Der Erfolg der Gregorianischen Reform machte das Mönchtum zur entscheidenden Kraft in der Kirche. Ihre Lebensform galt als vollkommen und wurde zum Ideal der geistlichen Existenz schlechthin. Auch die Seelsorger sollten nun ein Leben führen, das jenem der Mönche möglichst nahe kam. Seither galten für sie die täglichen Gebetszeiten der Klöster; die Verpflichtung zum Tragen der Tonsur und zum Einhalten des Zölibates wurde durchgesetzt.

Welche Erkenntnisse lassen sich aus den Bemühungen und Entwicklungen dieser Zeit ableiten?

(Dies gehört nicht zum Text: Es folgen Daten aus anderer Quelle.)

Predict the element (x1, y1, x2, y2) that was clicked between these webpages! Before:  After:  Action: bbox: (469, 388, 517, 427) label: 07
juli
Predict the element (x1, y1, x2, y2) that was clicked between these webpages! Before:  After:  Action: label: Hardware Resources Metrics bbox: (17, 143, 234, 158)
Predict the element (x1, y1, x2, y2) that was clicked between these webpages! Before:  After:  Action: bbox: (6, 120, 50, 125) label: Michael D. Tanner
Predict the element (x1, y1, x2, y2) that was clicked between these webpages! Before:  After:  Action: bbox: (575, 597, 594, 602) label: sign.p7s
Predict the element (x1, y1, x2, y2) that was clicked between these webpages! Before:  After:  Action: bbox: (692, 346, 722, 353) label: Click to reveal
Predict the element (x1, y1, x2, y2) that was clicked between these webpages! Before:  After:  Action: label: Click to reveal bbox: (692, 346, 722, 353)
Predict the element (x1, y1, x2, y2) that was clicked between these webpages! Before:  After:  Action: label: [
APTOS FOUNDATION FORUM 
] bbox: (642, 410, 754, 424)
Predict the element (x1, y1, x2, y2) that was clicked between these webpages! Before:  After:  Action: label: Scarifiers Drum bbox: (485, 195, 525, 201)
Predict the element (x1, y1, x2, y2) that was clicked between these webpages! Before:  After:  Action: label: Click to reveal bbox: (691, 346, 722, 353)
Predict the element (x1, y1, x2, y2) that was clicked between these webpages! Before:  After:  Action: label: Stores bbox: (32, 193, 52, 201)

Die Geschichte des 11. Jahrhunderts zeigt, welche Rolle die Gläubigen in kirchlichen Reformprozessen spielen können. Die Gregorianische Reform war erfolgreich, weil die innere Überzeugung in vielen Bereichen vorhanden war: bei den Mönchen, bei den Laiengruppen, bei Königen und Päpsten. Für sich allein hätten die einzelnen Gruppen es kaum geschafft. Die Geschichte zeigt auch, wie das Amt des Papstes über Jahrhunderte gewachsen ist. Die Entwicklung begann in der Zeit des Petrus, sie war damit aber längst nicht abgeschlossen. Innere Erneuerungsprozesse wie auch Machtkämpfe spielten dafür eine gewichtige Rolle.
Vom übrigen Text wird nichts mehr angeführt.